O violonista percebeu que Janete estava tensa. Por isso, contornou a situação:
— Ainda é cedo. Já vou voltar. Eu quis vir ver como é que você está. O médico quer que fique até de manhã. Então, assim que terminar o “show”, venho ficar com você. Fique sossegada. Eu entendi tudo. O mais importante é o nosso filho. Só quero que você saiba que jamais pensei que o filho não era meu. Mas agora não é hora de explicações. Vamos fazer uma corrente de vibrações, solicitando pela proteção de nossos guias.
Vinte minutos depois, Prisco chegava para dar início à sua participação no espetáculo da noite. Quando regressou ao hospital, encontrou Janete às voltas com ligeira hemorragia. Sentou-se ao lado dela, acariciando-lhe os cabelos, absolutamente confiante em que os três venceriam todas as dificuldades.
Não dormiu, vigiando o sono induzido da paciente, atento para os exames que, de hora em hora, eram realizados, aguardando o efeito dos medicamentos. Pela manhã, o médico declarou que o pior havia passado, mas que era preciso manter a enferma internada.
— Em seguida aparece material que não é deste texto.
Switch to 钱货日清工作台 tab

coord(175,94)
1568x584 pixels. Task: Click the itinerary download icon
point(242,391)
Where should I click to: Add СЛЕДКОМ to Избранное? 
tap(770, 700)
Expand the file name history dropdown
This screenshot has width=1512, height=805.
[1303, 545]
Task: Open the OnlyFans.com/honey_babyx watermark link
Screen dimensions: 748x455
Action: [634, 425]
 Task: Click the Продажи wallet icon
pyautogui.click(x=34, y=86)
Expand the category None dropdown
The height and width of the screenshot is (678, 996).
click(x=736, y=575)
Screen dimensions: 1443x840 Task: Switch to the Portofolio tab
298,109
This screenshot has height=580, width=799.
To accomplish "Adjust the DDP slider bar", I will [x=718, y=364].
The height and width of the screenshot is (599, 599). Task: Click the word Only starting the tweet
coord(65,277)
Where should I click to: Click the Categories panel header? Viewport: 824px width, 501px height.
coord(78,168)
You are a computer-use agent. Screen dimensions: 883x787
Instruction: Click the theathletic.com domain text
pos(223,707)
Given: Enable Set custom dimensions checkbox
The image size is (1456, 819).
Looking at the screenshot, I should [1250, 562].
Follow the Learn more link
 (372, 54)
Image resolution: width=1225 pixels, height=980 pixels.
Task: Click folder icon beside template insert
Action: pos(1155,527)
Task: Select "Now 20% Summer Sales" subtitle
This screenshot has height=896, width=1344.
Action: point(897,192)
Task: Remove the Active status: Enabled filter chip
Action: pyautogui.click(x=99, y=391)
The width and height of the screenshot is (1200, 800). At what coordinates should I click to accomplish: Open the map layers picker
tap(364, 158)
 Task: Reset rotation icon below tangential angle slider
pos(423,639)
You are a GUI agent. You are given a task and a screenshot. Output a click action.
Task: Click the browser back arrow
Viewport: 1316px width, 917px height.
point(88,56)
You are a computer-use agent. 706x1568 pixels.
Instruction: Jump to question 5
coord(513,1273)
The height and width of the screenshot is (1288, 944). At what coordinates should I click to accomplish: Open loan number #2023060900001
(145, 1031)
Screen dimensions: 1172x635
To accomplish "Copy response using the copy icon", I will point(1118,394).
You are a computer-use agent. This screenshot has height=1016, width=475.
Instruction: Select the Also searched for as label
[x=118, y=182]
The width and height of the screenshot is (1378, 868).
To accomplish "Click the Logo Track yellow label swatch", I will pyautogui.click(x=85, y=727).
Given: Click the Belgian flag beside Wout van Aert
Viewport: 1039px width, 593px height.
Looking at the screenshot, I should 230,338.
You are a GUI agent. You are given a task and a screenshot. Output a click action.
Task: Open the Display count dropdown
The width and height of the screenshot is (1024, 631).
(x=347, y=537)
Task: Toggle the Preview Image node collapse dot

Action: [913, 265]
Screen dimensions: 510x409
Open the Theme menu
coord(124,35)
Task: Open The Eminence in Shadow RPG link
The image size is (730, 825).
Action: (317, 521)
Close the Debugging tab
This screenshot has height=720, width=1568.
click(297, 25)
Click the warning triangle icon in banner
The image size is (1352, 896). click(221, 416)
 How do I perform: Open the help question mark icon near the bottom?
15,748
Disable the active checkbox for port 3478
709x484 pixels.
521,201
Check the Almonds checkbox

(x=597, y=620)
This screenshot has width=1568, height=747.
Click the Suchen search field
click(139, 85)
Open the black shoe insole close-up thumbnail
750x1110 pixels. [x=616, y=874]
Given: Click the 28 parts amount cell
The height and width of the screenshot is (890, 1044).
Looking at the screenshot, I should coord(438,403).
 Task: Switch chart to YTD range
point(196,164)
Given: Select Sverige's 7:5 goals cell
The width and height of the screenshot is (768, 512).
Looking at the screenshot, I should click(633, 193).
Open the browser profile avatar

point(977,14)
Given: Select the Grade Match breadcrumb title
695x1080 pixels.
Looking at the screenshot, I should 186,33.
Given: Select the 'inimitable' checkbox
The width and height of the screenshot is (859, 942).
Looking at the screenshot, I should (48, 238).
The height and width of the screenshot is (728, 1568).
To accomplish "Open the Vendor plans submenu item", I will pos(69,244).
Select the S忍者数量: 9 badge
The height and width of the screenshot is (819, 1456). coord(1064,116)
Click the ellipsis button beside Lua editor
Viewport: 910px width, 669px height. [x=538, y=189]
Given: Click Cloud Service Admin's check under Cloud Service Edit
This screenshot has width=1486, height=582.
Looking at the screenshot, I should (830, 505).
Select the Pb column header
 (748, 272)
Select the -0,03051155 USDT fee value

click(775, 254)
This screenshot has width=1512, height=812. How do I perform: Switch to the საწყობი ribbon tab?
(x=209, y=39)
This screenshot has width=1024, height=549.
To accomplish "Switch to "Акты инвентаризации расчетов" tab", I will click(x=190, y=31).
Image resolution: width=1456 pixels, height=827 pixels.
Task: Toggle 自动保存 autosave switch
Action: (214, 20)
Providenciasse o marido o registro de entrada, acertasse as contas, trouxesse tais e tais peças de roupa e voltasse com a mãe ou alguma irmã da paciente, que era preciso o apoio de pessoa da intimidade.
Tudo poderia ser feito, com exceção da presença feminina.
Não havia importância, desde que o pai da criança se dispusesse a permanecer ao lado da enferma.
Foi assim que Prisco se viu, de repente, com sérios problemas profissionais, uma vez que não arredou pé do leito de Janete nos próximos dias, não aceitando nenhuma sugestão de Alfredinho, até chegarem Bernardete e Dona Maria, convocadas expressamente.